Dataset records:
○ ○ ○ ○ ○

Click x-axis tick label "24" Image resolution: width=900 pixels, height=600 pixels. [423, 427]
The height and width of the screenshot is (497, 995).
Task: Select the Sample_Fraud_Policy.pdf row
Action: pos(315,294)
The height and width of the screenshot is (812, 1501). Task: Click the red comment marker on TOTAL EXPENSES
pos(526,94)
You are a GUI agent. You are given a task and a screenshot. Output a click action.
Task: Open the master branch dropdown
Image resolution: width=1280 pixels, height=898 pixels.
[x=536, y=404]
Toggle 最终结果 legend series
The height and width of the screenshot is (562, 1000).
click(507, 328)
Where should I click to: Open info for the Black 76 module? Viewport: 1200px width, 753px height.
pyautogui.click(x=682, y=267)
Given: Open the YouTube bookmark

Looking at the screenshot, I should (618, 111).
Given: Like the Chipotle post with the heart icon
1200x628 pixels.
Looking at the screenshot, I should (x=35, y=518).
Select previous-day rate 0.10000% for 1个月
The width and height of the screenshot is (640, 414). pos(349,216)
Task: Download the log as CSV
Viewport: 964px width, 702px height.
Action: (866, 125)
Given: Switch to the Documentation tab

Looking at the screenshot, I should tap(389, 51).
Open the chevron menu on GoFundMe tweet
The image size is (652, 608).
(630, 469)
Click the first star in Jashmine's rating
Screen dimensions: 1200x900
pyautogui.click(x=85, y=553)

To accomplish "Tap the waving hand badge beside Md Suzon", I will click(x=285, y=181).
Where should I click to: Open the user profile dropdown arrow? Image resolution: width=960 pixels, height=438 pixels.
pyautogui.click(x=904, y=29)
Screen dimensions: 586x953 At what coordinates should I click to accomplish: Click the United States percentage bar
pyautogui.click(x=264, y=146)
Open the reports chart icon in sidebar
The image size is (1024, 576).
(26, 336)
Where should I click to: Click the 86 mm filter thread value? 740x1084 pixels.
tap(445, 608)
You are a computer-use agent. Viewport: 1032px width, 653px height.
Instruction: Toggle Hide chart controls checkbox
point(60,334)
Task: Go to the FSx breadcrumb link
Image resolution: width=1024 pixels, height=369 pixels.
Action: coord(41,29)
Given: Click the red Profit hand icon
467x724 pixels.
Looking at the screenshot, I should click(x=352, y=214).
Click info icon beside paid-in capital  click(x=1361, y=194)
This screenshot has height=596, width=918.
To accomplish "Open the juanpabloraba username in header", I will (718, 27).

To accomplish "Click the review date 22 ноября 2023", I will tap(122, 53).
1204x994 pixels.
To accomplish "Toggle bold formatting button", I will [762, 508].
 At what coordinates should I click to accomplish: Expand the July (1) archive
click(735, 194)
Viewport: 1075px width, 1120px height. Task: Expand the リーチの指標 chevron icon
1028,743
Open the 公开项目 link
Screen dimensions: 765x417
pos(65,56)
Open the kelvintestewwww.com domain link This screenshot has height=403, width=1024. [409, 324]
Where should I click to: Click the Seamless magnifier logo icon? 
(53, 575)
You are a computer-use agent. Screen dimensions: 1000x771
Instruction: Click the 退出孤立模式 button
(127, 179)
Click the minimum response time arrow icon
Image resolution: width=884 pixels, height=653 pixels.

○ ○ ○ ○ ○

Exactly as written, restate every line of the listing above.

Result for this exercise:
Click x-axis tick label "24" Image resolution: width=900 pixels, height=600 pixels. [423, 427]
The height and width of the screenshot is (497, 995).
Task: Select the Sample_Fraud_Policy.pdf row
Action: pos(315,294)
The height and width of the screenshot is (812, 1501). Task: Click the red comment marker on TOTAL EXPENSES
pos(526,94)
You are a GUI agent. You are given a task and a screenshot. Output a click action.
Task: Open the master branch dropdown
Image resolution: width=1280 pixels, height=898 pixels.
[x=536, y=404]
Toggle 最终结果 legend series
The height and width of the screenshot is (562, 1000).
click(507, 328)
Where should I click to: Open info for the Black 76 module? Viewport: 1200px width, 753px height.
pyautogui.click(x=682, y=267)
Given: Open the YouTube bookmark

Looking at the screenshot, I should (618, 111).
Given: Like the Chipotle post with the heart icon
1200x628 pixels.
Looking at the screenshot, I should (x=35, y=518).
Select previous-day rate 0.10000% for 1个月
The width and height of the screenshot is (640, 414). pos(349,216)
Task: Download the log as CSV
Viewport: 964px width, 702px height.
Action: (866, 125)
Given: Switch to the Documentation tab

Looking at the screenshot, I should tap(389, 51).
Open the chevron menu on GoFundMe tweet
The image size is (652, 608).
(630, 469)
Click the first star in Jashmine's rating
Screen dimensions: 1200x900
pyautogui.click(x=85, y=553)

To accomplish "Tap the waving hand badge beside Md Suzon", I will click(x=285, y=181).
Where should I click to: Open the user profile dropdown arrow? Image resolution: width=960 pixels, height=438 pixels.
pyautogui.click(x=904, y=29)
Screen dimensions: 586x953 At what coordinates should I click to accomplish: Click the United States percentage bar
pyautogui.click(x=264, y=146)
Open the reports chart icon in sidebar
The image size is (1024, 576).
(26, 336)
Where should I click to: Click the 86 mm filter thread value? 740x1084 pixels.
tap(445, 608)
You are a computer-use agent. Viewport: 1032px width, 653px height.
Instruction: Toggle Hide chart controls checkbox
point(60,334)
Task: Go to the FSx breadcrumb link
Image resolution: width=1024 pixels, height=369 pixels.
Action: coord(41,29)
Given: Click the red Profit hand icon
467x724 pixels.
Looking at the screenshot, I should click(x=352, y=214).
Click info icon beside paid-in capital  click(x=1361, y=194)
This screenshot has height=596, width=918.
To accomplish "Open the juanpabloraba username in header", I will (718, 27).

To accomplish "Click the review date 22 ноября 2023", I will tap(122, 53).
1204x994 pixels.
To accomplish "Toggle bold formatting button", I will [762, 508].
 At what coordinates should I click to accomplish: Expand the July (1) archive
click(735, 194)
Viewport: 1075px width, 1120px height. Task: Expand the リーチの指標 chevron icon
1028,743
Open the 公开项目 link
Screen dimensions: 765x417
pos(65,56)
Open the kelvintestewwww.com domain link This screenshot has height=403, width=1024. [409, 324]
Where should I click to: Click the Seamless magnifier logo icon? 
(53, 575)
You are a computer-use agent. Screen dimensions: 1000x771
Instruction: Click the 退出孤立模式 button
(127, 179)
Click the minimum response time arrow icon
Image resolution: width=884 pixels, height=653 pixels.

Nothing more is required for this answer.